● DATA PROVIDED:
· · · ·

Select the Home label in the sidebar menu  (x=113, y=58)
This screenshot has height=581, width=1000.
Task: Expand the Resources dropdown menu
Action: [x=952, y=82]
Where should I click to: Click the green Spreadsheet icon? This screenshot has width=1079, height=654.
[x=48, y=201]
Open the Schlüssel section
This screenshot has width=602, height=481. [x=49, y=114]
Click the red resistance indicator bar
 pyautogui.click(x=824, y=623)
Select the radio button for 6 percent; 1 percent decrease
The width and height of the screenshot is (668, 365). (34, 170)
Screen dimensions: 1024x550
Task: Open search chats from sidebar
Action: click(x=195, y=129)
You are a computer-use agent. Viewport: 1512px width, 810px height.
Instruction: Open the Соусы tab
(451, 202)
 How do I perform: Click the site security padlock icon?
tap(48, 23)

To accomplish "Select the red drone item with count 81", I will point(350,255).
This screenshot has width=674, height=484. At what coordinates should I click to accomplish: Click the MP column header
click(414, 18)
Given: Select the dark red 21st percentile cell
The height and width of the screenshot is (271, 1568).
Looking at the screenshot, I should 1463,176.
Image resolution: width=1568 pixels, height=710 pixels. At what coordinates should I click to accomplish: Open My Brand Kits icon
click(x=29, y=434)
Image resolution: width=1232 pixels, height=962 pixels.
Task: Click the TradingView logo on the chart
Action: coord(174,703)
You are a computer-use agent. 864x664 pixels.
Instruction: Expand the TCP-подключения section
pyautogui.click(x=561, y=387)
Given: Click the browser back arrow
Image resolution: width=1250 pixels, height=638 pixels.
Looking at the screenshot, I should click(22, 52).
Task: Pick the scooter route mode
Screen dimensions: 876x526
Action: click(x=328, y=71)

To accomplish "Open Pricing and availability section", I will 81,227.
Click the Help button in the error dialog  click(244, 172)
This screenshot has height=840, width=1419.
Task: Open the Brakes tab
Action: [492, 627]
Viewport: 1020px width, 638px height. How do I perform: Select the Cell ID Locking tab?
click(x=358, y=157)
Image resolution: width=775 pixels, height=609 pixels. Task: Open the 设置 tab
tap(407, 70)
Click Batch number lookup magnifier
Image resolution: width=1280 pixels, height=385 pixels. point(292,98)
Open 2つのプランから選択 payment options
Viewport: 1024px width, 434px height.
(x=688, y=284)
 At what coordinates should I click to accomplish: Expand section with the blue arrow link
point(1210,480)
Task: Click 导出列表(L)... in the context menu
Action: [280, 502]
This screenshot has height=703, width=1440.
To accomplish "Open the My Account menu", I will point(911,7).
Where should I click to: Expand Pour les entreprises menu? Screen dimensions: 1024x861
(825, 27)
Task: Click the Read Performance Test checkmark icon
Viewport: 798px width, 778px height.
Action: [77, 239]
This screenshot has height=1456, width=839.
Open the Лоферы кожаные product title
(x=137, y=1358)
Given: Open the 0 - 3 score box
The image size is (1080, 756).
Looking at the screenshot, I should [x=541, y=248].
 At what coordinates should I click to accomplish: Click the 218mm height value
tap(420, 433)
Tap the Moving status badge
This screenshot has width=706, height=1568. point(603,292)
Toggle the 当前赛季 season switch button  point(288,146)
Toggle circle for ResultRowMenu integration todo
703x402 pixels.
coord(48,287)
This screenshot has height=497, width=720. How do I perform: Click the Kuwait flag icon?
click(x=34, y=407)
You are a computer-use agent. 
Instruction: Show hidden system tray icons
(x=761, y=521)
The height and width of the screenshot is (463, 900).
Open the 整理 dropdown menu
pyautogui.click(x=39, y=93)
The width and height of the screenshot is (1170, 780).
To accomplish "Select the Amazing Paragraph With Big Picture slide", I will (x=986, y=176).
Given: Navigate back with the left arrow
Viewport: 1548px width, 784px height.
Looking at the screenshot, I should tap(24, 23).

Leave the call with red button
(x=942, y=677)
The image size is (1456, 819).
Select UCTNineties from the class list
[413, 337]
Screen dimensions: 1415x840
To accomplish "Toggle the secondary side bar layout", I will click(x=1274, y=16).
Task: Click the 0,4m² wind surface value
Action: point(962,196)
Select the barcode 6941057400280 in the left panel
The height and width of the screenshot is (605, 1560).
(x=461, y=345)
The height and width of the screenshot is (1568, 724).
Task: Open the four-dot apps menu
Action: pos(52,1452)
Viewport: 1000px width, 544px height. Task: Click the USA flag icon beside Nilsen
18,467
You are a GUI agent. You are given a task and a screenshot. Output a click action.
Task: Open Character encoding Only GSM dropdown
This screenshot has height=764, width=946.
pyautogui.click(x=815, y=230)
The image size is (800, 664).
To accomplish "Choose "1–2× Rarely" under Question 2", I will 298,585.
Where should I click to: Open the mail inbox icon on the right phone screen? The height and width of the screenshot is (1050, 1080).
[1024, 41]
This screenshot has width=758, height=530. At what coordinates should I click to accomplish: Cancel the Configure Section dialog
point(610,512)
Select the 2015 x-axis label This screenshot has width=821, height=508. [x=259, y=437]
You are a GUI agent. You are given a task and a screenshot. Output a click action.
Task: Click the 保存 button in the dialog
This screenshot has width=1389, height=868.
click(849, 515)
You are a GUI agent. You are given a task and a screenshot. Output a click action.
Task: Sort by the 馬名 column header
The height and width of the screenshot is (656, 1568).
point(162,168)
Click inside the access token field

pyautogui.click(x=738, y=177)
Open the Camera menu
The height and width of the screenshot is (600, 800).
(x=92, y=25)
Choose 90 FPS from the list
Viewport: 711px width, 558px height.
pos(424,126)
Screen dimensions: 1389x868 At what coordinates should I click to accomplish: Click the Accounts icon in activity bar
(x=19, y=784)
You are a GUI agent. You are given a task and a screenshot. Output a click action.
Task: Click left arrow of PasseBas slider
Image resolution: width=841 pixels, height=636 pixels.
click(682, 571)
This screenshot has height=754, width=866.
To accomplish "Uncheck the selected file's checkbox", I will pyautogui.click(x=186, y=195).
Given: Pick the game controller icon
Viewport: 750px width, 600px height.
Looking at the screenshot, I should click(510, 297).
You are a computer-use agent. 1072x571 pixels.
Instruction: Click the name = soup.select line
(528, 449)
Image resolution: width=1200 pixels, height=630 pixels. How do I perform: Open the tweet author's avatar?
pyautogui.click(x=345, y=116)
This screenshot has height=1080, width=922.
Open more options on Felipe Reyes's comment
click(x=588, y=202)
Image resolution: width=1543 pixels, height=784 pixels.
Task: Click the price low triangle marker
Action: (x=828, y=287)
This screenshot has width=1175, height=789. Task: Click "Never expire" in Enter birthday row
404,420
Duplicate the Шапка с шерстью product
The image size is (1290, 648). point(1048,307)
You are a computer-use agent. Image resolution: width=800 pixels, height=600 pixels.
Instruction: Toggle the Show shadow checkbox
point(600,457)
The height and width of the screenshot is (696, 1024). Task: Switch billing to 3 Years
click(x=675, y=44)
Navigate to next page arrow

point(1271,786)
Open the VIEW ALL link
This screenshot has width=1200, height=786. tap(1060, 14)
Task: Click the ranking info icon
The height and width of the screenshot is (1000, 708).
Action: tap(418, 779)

· · · ·

Write out the rows exactly as they appear above, starting with the very first line and going on through the line that contains "pyautogui.click(x=824, y=623)", including that line and nothing after it.

Select the Home label in the sidebar menu  (x=113, y=58)
This screenshot has height=581, width=1000.
Task: Expand the Resources dropdown menu
Action: [x=952, y=82]
Where should I click to: Click the green Spreadsheet icon? This screenshot has width=1079, height=654.
[x=48, y=201]
Open the Schlüssel section
This screenshot has width=602, height=481. [x=49, y=114]
Click the red resistance indicator bar
 pyautogui.click(x=824, y=623)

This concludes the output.